Sidelines:
An Algorithm for Increasing Diversity in News and Opinion Aggregators
Sean Munson, Daniel Xiaodan Zhou, Paul Resnick. Sidelines: An Algorithm for Increasing Diversity in News and Opinion Aggregators. Proceedings of ICWSM09 Conference on Weblogs and Social Media. San Jose, CA.
Aggregators rely on
votes, and links to select and present subsets of the large quantity of news
and opinion items generated each day. Opinion and topic diversity in the output
sets can provide individual and societal benefits, but simply selecting the
most popular items may not yield as much diversity as is present in the overall
pool of votes and links.
In this paper, we
define three diversity metrics that address different dimensions of diversity:
inclusion, nonalienation, and proportional
representation. We then present the Sidelines algorithm – which temporarily
suppresses a voter’s preferences after a preferred item has been selected – as
one approach to increase the diversity of result sets. In comparison to
collections of the most popular items, from user votes on Digg.com and links from a panel of
political blogs, the Sidelines algorithm increased inclusion while decreasing alienation.

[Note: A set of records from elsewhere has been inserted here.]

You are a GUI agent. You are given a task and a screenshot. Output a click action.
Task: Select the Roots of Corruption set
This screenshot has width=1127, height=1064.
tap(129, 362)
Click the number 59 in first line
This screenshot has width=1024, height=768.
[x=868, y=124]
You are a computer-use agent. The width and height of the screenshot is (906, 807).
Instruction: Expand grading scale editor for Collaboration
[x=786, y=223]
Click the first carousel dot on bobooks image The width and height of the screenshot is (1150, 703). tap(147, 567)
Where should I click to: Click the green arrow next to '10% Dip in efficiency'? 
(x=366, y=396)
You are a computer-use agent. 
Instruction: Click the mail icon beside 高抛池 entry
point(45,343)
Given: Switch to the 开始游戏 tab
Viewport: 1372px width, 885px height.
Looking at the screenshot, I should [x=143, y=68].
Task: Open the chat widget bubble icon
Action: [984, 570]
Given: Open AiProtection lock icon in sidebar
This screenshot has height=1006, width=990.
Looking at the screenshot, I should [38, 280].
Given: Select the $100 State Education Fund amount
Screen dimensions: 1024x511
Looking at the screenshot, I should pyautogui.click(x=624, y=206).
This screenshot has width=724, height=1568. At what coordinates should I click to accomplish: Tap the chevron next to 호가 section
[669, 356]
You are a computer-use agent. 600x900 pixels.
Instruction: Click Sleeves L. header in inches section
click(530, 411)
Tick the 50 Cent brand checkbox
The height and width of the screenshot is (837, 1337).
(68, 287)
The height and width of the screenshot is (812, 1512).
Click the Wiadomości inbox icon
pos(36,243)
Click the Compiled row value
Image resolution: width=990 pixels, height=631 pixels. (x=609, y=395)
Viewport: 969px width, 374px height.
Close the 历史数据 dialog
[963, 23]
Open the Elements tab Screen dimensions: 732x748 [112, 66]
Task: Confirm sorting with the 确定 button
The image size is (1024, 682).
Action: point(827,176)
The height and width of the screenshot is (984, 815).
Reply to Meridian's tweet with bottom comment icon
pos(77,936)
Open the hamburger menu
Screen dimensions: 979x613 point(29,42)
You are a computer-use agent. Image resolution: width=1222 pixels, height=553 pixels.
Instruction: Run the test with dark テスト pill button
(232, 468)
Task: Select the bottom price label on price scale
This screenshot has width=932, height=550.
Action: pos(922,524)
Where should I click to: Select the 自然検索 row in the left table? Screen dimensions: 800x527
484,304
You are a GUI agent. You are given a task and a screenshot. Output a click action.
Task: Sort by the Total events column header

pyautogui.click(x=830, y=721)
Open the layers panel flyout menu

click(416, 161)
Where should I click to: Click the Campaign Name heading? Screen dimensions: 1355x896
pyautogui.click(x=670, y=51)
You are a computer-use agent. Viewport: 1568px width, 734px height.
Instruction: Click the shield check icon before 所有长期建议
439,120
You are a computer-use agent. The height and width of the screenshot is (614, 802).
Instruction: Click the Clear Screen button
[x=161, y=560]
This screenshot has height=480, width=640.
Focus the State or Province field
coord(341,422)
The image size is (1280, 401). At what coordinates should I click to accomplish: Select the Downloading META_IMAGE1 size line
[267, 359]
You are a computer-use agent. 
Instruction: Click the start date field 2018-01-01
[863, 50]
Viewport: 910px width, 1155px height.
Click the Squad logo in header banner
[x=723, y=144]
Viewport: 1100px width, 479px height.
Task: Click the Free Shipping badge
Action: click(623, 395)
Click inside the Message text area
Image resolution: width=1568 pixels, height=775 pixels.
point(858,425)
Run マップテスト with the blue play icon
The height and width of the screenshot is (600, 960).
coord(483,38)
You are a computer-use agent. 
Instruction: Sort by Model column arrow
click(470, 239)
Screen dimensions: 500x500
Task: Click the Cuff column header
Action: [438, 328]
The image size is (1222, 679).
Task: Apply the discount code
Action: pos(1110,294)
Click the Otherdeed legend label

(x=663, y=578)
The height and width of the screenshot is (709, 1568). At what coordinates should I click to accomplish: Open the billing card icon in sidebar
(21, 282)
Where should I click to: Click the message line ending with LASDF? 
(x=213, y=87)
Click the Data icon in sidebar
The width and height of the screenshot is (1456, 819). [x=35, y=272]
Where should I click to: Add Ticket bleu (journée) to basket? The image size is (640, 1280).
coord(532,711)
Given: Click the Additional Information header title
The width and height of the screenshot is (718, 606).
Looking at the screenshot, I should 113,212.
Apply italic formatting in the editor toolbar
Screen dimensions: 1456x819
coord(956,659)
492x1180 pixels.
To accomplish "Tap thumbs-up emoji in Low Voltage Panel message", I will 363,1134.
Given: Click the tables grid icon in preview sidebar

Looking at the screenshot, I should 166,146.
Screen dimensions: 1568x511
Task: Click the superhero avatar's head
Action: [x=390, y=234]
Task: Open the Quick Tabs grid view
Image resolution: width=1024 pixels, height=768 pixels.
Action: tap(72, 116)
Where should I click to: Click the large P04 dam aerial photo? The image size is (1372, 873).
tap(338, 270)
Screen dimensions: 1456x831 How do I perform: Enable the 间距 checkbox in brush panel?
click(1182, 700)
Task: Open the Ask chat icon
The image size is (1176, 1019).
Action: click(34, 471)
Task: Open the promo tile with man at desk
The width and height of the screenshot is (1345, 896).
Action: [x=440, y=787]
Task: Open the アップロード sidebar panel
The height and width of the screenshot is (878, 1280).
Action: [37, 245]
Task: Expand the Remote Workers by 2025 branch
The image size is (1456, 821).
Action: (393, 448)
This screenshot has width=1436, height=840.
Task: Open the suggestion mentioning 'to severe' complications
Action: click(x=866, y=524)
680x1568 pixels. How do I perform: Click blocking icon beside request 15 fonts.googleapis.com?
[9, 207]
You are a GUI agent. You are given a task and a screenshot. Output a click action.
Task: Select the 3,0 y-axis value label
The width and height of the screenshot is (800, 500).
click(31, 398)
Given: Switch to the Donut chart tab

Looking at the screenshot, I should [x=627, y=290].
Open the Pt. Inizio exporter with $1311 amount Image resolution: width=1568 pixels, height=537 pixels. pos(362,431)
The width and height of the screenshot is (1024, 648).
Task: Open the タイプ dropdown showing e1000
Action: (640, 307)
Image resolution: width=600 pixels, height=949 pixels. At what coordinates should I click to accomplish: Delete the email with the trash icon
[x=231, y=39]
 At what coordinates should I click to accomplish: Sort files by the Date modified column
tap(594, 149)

For the blog links, a set with known political preferences, we also found that
Sidelines improved proportional representation. In an online experiment using blog
link data as votes, readers were more likely to find something challenging to
their views in the Sidelines result sets. These findings can help build news
and opinion aggregators that present users with a broader range of topics and opinions.